* [TASK ITEM] Please set down exactly the lines of the listing below from the line containing "Sitemap (465, 2553)" through the line containing "are more likely to die (156, 1206)", both lines included, leaving out all other lines.

MATERIAL FOR THE TASK below:

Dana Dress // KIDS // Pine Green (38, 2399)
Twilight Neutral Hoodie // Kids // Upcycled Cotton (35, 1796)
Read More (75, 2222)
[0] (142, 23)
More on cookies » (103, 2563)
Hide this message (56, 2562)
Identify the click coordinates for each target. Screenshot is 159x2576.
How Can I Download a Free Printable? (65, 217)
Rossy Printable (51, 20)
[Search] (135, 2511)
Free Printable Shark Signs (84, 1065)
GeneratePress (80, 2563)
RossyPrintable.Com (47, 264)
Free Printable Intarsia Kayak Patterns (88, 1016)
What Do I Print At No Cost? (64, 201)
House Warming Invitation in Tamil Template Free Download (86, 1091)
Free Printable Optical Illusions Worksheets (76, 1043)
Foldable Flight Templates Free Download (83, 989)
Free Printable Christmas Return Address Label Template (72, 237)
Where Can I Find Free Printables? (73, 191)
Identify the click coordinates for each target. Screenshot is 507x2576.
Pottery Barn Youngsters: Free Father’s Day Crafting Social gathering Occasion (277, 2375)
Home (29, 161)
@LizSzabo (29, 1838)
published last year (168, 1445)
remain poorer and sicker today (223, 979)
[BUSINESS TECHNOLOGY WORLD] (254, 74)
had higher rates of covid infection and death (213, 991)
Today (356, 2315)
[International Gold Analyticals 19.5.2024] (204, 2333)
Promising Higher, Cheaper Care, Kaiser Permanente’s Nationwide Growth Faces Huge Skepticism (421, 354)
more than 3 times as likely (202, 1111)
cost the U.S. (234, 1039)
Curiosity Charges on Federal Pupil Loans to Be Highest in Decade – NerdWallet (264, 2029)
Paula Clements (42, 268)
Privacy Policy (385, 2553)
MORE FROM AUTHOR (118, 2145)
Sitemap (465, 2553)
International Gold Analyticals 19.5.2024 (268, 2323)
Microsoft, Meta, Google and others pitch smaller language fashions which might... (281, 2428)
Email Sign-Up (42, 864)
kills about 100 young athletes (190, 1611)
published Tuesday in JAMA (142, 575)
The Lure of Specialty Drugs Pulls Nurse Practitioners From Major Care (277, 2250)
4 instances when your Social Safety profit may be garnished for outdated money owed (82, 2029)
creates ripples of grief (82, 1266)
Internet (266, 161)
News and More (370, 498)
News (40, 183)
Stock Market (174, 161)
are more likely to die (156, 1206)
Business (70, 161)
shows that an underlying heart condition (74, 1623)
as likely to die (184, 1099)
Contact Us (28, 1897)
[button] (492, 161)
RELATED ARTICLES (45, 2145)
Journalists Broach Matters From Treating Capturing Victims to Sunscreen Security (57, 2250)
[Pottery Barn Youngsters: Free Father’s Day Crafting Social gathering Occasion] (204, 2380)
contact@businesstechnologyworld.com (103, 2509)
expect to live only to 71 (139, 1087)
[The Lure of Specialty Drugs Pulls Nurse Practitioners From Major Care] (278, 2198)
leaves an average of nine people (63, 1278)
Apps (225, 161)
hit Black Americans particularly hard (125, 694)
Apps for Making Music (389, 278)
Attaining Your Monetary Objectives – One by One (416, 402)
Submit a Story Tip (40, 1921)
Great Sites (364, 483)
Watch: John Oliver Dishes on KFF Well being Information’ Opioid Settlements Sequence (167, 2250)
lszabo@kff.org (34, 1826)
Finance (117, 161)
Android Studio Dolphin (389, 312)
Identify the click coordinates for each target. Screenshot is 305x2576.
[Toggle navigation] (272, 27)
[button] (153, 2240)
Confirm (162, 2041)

End of MATERIAL FOR THE TASK.

* [RESULT]
Sitemap (465, 2553)
International Gold Analyticals 19.5.2024 (268, 2323)
Microsoft, Meta, Google and others pitch smaller language fashions which might... (281, 2428)
Email Sign-Up (42, 864)
kills about 100 young athletes (190, 1611)
published Tuesday in JAMA (142, 575)
The Lure of Specialty Drugs Pulls Nurse Practitioners From Major Care (277, 2250)
4 instances when your Social Safety profit may be garnished for outdated money owed (82, 2029)
creates ripples of grief (82, 1266)
Internet (266, 161)
News and More (370, 498)
News (40, 183)
Stock Market (174, 161)
are more likely to die (156, 1206)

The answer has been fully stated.